Lady Justice King made two important points that, if observed, would go a long way towards helping more adoptive families live happily ever after:

“There is a desperate need for men and women willing to offer adoptive homes to children who have been physically and emotionally damaged by the care they have been given as babies and young children. These altruistic people are owed in exchange, high quality assessment and matching as between the children and them as future parents.” (para 41)

One can only hope that, even in these straightened times in which we live, local authorities appreciate that failure to find the funds necessary to support those who adopt disadvantaged children is all too often a false economy, and ultimately it is the children who pay the price when an adoptive placement breaks down. (para 42)

In other words: Be realistic and careful in matching children and prospective adopters and make sure adoptive placements are properly supported. Sounds deceptively simple…
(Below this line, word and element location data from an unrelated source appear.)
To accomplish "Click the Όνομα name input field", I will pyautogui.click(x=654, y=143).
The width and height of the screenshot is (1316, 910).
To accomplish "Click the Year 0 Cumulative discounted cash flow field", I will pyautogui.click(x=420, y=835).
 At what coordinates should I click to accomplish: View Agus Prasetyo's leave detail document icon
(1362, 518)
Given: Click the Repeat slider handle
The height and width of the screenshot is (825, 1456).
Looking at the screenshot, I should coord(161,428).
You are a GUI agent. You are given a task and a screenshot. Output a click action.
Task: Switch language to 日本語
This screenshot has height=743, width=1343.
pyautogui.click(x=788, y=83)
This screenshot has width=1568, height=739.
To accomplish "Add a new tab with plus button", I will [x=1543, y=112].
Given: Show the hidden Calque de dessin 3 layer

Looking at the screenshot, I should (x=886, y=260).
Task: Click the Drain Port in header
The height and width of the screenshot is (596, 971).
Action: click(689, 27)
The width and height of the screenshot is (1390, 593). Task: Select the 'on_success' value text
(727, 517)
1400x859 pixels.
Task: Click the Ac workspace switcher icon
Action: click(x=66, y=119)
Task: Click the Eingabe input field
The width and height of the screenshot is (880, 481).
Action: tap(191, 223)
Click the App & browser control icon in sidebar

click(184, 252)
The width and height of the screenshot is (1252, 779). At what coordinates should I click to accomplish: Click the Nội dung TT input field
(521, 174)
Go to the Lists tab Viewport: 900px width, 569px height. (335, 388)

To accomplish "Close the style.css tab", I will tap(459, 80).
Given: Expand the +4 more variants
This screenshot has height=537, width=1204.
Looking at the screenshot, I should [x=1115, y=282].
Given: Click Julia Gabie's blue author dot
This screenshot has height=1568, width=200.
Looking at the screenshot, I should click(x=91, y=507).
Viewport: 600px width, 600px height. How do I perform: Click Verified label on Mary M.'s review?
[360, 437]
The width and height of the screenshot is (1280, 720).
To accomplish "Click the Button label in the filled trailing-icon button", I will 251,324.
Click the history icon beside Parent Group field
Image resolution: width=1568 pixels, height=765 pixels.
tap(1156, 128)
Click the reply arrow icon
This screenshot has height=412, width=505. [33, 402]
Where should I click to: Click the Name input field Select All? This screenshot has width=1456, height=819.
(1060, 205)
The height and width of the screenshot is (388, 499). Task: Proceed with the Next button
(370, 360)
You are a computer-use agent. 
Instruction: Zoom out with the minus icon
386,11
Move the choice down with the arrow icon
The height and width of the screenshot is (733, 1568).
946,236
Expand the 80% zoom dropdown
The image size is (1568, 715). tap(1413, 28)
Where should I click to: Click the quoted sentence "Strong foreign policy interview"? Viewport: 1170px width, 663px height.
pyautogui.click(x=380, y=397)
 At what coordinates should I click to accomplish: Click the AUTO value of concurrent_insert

Bonus point on agreed thresholds

At para 26, the Court of Appeal made another important point of wider application in care proceedings: even where there is an agreed threshold document, certain aspects of the agreed findings may, from time to time, require further exploration. In this case, the parents seemed to move away from their concessions in oral evidence during the hearing and there was a “significant gulf” between the parties as to how the threshold was to be interpreted.